:: ACTIVITY ::
From the entries that follow, list every line in which the string "warning" appears.

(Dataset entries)
┌──

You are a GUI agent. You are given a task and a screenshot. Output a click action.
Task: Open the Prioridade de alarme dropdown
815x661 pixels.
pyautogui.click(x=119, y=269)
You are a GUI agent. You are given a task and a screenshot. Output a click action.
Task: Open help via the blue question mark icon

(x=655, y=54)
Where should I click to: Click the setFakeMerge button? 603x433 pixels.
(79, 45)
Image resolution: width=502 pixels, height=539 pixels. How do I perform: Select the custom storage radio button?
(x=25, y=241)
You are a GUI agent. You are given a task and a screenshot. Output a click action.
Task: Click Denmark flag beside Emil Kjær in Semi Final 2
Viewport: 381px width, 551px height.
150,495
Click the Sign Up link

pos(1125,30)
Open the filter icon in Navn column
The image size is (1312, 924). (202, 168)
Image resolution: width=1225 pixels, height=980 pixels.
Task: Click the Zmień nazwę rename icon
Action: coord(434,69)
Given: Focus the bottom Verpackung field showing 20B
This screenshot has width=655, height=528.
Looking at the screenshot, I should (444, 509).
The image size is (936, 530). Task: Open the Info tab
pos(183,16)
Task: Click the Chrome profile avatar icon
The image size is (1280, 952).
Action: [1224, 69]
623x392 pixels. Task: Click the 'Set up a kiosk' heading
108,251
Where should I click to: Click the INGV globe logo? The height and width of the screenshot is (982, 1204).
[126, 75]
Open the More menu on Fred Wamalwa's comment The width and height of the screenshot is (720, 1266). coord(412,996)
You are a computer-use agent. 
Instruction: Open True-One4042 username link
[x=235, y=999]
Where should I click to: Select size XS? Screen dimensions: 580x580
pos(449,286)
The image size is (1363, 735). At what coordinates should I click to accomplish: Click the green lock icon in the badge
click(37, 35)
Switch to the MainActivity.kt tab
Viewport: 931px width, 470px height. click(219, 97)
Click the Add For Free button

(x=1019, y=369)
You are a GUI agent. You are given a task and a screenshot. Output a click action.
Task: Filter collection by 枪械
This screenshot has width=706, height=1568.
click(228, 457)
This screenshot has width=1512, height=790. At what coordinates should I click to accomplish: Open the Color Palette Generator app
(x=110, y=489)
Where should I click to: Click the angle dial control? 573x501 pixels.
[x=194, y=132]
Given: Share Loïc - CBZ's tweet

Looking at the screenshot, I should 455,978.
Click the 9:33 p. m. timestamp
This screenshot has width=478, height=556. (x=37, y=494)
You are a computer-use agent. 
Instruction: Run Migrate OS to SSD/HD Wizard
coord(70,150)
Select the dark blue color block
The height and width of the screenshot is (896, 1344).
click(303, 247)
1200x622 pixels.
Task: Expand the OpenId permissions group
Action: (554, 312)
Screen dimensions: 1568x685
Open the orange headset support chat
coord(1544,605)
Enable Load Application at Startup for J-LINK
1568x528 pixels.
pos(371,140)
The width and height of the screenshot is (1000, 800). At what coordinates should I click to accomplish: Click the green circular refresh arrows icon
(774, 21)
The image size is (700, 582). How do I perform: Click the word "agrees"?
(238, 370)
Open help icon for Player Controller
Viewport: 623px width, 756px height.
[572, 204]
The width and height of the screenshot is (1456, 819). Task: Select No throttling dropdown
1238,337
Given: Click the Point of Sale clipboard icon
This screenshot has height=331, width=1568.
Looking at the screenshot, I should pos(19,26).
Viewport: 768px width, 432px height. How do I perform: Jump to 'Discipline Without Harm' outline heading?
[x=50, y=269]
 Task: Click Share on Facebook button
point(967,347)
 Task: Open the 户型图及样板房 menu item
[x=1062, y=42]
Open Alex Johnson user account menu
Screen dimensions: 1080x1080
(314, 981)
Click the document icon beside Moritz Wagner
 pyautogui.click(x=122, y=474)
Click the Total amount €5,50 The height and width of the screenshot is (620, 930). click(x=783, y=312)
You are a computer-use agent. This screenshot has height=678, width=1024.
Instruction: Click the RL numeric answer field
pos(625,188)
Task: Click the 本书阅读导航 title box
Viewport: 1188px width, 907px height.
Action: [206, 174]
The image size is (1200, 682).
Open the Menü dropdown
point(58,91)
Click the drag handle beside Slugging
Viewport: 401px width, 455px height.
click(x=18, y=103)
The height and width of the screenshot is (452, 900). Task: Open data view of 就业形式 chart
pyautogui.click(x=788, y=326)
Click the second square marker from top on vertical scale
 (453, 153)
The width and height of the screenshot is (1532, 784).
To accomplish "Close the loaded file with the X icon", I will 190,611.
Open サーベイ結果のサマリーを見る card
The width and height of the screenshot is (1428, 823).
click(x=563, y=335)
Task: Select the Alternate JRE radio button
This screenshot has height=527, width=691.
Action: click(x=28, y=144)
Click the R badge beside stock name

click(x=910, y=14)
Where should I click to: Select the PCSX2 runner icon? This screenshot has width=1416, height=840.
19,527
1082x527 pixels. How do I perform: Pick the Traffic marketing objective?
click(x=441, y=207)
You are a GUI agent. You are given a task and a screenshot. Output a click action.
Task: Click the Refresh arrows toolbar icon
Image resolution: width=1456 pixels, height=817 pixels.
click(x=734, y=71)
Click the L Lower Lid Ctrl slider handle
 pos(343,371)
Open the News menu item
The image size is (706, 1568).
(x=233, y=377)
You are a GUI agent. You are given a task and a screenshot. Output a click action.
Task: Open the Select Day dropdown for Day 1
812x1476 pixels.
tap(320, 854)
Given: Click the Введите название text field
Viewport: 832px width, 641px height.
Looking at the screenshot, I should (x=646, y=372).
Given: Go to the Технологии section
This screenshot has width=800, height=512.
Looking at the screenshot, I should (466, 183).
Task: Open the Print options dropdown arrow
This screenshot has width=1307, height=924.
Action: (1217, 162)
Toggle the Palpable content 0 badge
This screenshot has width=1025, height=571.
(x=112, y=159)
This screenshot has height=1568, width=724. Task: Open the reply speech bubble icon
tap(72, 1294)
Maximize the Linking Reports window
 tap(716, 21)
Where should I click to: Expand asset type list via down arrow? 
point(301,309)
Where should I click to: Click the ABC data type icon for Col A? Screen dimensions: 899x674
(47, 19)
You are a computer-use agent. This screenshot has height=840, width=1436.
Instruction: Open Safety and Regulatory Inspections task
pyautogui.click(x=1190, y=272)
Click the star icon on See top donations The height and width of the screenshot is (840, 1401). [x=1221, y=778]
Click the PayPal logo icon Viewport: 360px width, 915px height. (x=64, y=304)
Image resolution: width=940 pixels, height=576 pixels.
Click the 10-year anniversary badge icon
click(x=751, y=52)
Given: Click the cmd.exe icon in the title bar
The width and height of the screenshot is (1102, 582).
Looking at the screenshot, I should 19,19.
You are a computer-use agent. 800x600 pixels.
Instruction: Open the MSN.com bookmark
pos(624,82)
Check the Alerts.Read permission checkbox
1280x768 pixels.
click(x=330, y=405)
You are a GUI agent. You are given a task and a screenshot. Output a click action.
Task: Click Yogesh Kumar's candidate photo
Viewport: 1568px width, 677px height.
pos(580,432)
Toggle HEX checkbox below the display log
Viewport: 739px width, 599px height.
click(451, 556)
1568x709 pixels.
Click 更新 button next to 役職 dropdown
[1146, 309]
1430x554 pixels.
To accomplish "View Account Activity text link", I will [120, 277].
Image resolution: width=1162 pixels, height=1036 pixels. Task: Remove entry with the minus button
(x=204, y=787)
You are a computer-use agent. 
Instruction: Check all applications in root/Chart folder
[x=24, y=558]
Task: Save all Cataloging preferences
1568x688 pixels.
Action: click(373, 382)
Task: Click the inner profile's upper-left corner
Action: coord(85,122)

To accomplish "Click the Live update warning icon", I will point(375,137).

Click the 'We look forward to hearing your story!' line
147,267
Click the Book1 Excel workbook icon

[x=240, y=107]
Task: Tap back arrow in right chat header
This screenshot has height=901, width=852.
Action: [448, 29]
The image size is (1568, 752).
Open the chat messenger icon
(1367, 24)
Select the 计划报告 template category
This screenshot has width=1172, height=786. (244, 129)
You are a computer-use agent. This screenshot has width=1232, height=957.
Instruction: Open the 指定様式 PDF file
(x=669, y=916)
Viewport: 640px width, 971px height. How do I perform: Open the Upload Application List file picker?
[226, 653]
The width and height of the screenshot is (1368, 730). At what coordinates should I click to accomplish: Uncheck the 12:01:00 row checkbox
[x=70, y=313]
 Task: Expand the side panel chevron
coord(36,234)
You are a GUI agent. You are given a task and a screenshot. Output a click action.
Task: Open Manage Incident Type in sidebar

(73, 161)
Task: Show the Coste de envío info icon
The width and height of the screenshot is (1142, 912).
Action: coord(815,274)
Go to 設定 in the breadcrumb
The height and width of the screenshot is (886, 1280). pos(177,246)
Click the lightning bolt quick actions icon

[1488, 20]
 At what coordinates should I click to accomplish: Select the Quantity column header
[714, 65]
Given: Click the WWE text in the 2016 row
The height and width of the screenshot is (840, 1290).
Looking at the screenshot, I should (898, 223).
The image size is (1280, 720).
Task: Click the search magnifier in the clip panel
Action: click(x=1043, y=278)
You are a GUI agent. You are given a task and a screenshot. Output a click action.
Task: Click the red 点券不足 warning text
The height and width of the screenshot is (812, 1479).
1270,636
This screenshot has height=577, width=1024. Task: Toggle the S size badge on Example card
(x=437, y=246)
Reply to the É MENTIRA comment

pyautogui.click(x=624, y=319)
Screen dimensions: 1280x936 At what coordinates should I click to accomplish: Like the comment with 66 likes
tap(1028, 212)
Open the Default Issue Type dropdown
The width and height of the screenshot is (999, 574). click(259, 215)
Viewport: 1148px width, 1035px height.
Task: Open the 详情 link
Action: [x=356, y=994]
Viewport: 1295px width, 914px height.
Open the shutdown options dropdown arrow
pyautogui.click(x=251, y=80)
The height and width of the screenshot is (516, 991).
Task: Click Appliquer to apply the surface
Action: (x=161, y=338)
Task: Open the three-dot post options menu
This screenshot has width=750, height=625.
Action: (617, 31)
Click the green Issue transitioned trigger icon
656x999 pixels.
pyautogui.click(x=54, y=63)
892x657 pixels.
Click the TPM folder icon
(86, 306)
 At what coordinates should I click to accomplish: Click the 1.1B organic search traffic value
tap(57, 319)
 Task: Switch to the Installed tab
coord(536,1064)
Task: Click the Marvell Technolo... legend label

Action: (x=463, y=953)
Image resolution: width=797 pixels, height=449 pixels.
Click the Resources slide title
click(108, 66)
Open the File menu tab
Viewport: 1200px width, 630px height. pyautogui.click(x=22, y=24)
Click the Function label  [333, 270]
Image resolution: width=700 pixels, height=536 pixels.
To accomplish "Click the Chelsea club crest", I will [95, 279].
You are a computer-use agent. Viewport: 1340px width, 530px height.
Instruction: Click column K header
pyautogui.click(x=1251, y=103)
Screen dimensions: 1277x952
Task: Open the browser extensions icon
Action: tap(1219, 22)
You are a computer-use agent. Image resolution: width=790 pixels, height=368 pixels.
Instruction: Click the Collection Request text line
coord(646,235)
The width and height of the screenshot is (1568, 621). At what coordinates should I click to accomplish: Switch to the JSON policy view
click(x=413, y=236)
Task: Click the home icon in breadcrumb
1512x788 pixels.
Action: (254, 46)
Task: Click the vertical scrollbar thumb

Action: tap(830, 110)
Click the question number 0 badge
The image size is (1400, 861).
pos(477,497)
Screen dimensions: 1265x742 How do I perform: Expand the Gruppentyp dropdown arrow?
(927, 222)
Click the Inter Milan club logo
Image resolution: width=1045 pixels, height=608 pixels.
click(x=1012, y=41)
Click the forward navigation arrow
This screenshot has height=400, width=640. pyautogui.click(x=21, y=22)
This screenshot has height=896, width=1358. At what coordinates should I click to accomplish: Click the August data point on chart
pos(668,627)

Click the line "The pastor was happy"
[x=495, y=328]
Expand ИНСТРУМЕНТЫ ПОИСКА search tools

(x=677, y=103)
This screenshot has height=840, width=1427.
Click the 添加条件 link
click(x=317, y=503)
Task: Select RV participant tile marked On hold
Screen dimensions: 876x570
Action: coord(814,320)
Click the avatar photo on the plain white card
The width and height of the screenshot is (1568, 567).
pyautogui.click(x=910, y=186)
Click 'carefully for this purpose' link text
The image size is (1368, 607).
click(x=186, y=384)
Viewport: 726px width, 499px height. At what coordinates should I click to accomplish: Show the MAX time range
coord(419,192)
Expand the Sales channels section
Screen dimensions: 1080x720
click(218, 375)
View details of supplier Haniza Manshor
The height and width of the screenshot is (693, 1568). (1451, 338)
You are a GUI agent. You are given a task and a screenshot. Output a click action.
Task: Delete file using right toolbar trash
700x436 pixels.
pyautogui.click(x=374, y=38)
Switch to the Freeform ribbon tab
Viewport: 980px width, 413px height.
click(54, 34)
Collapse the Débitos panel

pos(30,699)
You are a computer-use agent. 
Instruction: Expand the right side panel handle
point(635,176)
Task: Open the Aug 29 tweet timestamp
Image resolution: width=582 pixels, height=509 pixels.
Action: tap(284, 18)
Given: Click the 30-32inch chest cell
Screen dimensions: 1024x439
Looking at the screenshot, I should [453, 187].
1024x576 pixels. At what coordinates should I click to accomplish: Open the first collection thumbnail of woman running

└──

:: ANSWER TO THE EXERCISE ::
To accomplish "Click the Live update warning icon", I will point(375,137).
Task: Click the red 点券不足 warning text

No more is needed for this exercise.